BEGIN Materials provided
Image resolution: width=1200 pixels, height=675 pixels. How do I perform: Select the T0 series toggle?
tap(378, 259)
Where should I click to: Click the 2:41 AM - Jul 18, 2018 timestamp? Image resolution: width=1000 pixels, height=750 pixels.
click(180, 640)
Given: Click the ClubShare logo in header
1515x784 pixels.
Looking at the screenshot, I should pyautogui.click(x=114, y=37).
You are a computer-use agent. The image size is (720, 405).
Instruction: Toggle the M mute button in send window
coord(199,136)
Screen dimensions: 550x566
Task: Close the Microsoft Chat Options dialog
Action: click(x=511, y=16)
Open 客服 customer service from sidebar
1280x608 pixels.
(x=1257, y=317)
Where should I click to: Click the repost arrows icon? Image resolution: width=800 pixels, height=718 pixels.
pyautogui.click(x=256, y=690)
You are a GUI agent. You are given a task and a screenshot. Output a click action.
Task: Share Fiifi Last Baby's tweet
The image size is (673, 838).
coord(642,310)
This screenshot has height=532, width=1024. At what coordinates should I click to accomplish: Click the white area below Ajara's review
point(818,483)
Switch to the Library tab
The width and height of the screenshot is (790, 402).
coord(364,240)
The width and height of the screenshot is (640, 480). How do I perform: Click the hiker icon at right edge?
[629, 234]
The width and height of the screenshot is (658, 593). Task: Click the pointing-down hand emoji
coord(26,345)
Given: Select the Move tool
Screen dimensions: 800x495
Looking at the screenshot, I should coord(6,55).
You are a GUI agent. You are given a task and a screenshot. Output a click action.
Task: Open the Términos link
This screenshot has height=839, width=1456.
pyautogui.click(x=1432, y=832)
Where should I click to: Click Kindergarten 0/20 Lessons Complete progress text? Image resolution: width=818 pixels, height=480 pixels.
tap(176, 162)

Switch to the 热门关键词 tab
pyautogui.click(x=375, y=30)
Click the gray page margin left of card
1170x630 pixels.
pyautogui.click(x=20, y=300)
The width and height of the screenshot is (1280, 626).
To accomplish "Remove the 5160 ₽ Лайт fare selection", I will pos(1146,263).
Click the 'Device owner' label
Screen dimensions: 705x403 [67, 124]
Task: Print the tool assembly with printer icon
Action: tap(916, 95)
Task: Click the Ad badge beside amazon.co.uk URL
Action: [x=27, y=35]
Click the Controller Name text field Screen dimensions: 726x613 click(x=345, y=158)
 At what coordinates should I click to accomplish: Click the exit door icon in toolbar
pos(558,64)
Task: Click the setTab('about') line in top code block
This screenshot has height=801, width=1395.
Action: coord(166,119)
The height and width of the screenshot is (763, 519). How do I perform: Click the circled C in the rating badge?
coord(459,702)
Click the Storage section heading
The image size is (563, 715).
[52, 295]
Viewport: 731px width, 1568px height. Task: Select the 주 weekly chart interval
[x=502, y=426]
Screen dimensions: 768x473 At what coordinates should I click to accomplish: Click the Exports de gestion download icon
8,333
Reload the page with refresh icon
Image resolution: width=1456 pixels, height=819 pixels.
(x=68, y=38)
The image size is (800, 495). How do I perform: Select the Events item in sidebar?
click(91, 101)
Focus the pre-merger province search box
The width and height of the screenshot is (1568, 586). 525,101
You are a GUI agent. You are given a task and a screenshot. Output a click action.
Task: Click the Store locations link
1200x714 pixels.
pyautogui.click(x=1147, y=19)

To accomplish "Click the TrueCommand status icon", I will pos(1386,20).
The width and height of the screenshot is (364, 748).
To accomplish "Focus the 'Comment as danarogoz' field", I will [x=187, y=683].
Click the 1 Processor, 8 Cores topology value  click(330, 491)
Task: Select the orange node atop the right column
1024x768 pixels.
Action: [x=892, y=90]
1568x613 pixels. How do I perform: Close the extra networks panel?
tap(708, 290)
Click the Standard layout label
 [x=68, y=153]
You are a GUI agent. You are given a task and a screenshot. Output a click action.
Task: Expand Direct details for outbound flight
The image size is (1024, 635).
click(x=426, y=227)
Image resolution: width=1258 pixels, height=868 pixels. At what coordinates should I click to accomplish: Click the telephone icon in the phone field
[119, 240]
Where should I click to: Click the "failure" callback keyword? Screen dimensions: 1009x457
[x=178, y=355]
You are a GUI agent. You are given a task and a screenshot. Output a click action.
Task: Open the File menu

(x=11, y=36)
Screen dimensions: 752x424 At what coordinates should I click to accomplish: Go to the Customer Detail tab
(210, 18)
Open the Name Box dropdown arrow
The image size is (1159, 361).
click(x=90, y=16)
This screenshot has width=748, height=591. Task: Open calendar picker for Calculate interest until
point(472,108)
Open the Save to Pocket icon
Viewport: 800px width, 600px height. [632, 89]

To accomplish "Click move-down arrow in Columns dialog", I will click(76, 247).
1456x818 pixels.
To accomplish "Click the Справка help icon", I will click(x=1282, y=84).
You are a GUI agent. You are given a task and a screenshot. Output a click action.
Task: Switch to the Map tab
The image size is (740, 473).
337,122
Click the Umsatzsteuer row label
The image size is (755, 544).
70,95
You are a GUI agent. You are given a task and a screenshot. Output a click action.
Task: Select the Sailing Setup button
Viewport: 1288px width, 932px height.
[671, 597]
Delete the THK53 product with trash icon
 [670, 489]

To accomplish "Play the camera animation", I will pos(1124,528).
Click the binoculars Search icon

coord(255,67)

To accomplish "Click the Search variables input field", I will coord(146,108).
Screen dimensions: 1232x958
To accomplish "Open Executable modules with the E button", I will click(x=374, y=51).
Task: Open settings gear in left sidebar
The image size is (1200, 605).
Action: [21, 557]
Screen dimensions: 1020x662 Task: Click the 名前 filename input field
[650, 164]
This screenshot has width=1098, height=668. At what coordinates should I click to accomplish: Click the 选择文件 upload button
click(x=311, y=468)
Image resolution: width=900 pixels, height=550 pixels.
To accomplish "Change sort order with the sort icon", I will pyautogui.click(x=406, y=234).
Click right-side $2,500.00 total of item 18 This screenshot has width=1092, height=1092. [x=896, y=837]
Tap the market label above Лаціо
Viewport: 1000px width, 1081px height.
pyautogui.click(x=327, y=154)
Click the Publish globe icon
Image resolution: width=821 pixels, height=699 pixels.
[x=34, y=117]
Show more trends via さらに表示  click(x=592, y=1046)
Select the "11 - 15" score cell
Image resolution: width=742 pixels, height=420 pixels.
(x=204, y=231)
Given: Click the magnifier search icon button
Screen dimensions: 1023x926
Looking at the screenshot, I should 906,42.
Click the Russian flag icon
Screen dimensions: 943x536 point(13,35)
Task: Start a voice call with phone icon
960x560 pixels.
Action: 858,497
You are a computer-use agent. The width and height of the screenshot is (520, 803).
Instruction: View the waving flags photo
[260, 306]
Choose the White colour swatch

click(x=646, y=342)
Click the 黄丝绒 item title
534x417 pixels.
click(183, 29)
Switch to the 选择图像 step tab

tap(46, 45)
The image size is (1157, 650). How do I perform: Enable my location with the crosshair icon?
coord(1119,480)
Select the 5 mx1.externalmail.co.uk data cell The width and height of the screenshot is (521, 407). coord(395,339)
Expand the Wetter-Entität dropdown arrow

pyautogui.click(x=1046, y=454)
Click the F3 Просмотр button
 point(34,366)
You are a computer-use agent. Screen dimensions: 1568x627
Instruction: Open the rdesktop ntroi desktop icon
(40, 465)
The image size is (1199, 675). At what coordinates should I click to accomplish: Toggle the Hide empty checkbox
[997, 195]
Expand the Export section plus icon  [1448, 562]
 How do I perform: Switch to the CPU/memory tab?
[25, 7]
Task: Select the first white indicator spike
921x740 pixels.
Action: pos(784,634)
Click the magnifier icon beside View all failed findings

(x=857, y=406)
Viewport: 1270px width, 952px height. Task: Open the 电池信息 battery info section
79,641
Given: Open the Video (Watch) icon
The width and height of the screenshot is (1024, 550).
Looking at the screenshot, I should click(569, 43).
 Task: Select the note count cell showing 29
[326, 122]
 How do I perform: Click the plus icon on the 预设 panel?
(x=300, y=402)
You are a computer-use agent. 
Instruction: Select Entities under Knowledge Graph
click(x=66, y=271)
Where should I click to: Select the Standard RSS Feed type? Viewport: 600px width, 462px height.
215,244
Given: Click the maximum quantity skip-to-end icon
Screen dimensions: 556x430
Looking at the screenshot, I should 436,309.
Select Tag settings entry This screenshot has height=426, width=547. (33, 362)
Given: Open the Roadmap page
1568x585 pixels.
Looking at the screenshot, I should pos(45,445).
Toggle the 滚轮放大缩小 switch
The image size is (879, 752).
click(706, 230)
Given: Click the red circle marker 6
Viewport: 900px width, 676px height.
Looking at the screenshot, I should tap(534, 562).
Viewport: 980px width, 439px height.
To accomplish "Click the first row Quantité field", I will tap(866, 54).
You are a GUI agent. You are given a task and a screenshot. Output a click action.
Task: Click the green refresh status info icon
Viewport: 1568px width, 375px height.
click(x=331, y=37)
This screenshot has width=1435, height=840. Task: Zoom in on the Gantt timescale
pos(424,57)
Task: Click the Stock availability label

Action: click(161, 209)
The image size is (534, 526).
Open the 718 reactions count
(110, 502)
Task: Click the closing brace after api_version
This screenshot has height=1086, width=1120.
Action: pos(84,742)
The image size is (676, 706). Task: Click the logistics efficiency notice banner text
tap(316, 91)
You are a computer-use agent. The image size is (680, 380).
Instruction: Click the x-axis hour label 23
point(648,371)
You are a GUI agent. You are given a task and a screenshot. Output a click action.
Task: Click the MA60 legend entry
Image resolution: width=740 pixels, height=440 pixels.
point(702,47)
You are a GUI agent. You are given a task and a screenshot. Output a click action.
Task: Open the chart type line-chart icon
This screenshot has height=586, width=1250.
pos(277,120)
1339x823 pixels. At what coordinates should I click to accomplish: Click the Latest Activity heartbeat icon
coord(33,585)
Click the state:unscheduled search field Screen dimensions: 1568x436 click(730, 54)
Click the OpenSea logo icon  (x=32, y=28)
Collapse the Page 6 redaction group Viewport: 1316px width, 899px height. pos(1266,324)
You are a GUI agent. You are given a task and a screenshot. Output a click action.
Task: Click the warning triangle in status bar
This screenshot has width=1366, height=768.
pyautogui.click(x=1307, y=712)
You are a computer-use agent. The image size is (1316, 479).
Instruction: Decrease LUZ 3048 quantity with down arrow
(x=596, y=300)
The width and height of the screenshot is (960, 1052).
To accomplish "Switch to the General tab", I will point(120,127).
END Materials provided
▶ _Required action_
Note each line above that holds "settings", then copy all of them.

▶ _Task result_
Task: Open settings gear in left sidebar
Select Tag settings entry This screenshot has height=426, width=547. (33, 362)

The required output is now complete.